Since 2010, a small group of engineers, entrepreneurs and horticulturalists from all corners of the globe have been working on a 2,000m3 dirt plot to show how it’s possible to produce top quality vegetables in dry regions, using sunlight and seawater.

There’s nothing new about making heat and electricity with solar power, or taking fresh water from oceans using desalination. “The project’s real innovation is how these technologies are put together to provide irrigation, heating and cooling for growing food at lower operating costs,” explains German investor and Sundrop Farms CEO Philipp Saumweber. As rising fossil fuel prices and dwindling water supplies put increasing pressure on commercial food growers, this world-first pilot could offer a self-sufficient solution “to address the food, energy, water nexus all in one go”, Saumweber says.

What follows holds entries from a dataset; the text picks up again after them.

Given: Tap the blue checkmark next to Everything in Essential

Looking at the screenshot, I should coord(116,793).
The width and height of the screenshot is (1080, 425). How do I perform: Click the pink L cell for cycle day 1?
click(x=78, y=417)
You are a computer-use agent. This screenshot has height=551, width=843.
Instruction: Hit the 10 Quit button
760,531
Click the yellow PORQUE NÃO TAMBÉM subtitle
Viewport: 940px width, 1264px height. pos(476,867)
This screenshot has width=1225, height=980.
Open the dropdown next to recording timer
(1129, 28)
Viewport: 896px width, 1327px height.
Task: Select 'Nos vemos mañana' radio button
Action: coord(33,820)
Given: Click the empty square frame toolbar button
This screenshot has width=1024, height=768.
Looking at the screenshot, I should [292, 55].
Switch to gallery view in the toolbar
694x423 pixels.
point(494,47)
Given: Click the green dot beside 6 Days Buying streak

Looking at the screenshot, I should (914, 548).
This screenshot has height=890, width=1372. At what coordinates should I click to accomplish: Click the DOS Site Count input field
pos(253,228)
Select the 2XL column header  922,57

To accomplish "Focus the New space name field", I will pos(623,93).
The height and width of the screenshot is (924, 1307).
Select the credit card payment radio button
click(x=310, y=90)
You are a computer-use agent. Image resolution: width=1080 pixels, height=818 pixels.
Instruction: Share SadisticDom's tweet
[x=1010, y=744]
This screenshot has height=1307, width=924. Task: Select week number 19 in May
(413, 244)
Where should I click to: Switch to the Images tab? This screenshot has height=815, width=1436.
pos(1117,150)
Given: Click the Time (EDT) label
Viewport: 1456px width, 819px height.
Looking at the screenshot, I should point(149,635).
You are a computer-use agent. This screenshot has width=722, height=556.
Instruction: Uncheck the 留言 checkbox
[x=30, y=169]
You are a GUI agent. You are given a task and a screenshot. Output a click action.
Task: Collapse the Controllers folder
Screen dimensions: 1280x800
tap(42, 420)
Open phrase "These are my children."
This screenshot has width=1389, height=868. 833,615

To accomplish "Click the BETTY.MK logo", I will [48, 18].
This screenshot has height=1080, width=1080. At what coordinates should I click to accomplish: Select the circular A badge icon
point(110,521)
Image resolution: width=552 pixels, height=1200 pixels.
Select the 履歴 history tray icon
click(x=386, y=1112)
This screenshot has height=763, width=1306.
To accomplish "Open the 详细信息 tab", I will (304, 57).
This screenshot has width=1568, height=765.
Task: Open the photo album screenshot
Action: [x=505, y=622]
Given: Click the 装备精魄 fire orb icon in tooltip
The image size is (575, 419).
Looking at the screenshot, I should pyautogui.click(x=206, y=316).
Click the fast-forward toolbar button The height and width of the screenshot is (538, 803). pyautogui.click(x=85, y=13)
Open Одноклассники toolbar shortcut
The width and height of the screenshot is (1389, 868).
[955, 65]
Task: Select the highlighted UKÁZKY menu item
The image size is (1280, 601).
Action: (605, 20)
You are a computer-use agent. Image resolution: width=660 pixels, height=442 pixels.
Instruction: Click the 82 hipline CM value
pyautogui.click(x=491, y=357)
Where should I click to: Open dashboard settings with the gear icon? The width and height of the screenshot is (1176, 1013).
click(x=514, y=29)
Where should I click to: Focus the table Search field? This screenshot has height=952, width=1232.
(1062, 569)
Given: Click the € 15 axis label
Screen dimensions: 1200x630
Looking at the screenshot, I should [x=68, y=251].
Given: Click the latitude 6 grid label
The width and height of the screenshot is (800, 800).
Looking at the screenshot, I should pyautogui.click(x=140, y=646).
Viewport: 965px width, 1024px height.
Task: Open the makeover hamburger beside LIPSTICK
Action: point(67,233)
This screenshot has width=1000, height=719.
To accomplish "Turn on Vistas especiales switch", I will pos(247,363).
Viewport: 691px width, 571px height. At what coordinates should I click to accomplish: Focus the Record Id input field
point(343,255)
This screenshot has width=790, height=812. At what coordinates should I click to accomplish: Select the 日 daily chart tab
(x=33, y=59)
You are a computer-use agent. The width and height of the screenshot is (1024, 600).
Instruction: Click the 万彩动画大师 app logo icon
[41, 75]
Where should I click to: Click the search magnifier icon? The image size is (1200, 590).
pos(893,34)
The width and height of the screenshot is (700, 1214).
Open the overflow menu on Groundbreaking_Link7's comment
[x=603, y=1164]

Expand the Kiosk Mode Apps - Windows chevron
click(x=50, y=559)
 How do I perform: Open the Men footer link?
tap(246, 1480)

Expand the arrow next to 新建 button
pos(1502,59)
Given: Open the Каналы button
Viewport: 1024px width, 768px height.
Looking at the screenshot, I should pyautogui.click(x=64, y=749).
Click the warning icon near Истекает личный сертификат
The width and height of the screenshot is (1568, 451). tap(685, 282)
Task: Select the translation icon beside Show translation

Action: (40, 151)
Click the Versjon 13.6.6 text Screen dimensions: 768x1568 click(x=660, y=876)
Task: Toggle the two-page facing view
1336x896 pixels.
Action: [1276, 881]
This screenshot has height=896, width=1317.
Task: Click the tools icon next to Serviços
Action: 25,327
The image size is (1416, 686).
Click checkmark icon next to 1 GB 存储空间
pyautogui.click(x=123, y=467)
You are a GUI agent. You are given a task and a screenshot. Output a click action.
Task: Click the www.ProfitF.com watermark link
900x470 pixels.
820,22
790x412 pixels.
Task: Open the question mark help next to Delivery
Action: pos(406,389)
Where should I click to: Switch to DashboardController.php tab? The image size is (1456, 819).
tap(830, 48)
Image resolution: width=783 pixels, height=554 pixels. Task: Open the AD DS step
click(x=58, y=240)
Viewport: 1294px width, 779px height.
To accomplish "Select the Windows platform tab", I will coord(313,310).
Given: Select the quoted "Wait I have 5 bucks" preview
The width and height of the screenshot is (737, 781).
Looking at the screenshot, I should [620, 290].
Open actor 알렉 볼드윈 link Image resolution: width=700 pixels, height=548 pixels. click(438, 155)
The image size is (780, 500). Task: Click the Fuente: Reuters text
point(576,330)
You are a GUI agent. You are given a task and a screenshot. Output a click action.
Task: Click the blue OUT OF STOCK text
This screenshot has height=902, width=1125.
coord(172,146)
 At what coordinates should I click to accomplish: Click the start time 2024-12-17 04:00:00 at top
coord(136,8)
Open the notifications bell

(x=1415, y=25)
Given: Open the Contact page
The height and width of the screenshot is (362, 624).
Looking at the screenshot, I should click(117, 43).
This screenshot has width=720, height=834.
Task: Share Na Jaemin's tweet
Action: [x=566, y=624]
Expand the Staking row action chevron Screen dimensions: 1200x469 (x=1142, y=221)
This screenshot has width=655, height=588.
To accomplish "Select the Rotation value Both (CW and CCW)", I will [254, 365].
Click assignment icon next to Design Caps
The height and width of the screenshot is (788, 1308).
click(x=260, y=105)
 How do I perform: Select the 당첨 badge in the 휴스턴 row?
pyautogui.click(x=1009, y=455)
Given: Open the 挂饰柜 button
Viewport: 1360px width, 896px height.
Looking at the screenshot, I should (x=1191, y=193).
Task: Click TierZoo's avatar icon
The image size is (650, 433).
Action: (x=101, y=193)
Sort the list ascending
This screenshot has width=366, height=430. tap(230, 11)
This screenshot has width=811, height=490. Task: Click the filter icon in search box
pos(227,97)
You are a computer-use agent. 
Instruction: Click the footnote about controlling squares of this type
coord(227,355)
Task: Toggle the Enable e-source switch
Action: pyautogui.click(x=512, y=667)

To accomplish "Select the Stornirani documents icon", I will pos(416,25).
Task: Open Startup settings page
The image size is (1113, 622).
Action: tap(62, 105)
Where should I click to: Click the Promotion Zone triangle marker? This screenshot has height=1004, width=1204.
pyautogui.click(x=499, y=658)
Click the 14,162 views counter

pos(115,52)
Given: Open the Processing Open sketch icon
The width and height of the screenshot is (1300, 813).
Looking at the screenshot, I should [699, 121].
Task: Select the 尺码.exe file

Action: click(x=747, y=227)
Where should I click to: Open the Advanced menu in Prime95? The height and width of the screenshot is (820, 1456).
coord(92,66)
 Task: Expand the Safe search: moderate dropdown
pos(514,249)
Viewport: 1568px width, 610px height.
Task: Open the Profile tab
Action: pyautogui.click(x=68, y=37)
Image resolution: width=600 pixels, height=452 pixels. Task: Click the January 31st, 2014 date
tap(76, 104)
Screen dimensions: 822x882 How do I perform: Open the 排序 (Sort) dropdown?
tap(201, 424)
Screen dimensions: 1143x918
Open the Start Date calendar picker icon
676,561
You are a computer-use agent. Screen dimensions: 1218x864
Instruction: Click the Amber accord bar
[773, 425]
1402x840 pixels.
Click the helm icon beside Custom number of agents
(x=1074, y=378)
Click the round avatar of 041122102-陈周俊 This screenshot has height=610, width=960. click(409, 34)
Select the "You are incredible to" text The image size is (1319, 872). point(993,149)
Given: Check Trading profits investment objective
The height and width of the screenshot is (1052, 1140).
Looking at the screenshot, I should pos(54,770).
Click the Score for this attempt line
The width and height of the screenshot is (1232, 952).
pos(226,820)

Despite our famed status as the driest continent on earth, Australia is among the largest guzzlers of water for its population globally, with three-quarters of our nation’s consumption going to agriculture. With only one per cent of all water on earth available as fresh water, competition for this limited resource is intensifying. The situation is made worse with population growth and climate change.

Many local farmers are already feeling the effects of widespread drought and water shortages. And future scenarios paint a gloomier picture with more variable rainfall and uncertain water supplies. According to the recent Climate Commission’s Critical Decade 2013 report, “Water demand and availability will be the most critical determinant of future agricultural productivity in Australia.”

By using desalination to extract fresh water from the Spencer Gulf, Sundrop Farms is tackling this issue head on. The farm produces 10,000 litres of fresh water from seawater each day. “Sundrop Farms is a leading example of how Australian agriculture can benefit from the smart use of desalination technology into the future, especially since we have plenty of coastline and sunshine,” says Neil Palmer, CEO of the National Centre of Excellence in Desalination Australia (NCEDA) at Western Australia’s Murdoch University.

The amount of available sunshine in Port Augusta is “mind-boggling”, head grower David Pratt says. Taking advantage of this is a 70 metre long array of solar collectors, which power the Sundrop Farms greenhouses where vegetables can be grown all year round – compared to the eight-month season Pratt had been used to in his home country of Canada. And he’s also happy for the silence of this sun-run site compared to traditionally noisy greenhouses.

It’s a quiet tropical wonderland of lush greens and reds behind the glass, where tomatoes, capsicums and cucumbers grow in towering rows. Nutrient-rich and tasty, the produce is free from pesticides and herbicides, thanks to a seawater-drenched ventilation system, making it appealing to discerning Australian consumers. Beneficial insects are also used to fight white fly larvae and aphids. The salt retrieved from the desalination process is used in fertilisers or sold to agricultural producers.

Current supplies are sold in town and to other local growers for on-selling, with future expansion set to produce more than 15,000 tonnes of tomatoes a year for metropolitan markets across the country. The site’s expansion is already well underway to create a 20-hectare farm equivalent in size to 20 rugby fields. When fully operational in 2015, it will employ 200 people and produce about 2,000m3 of fresh water per day.

In its infancy, this project is already a shining a light on the potential to feed communities from arid regions with some smart engineering to capture nature’s abundant gifts.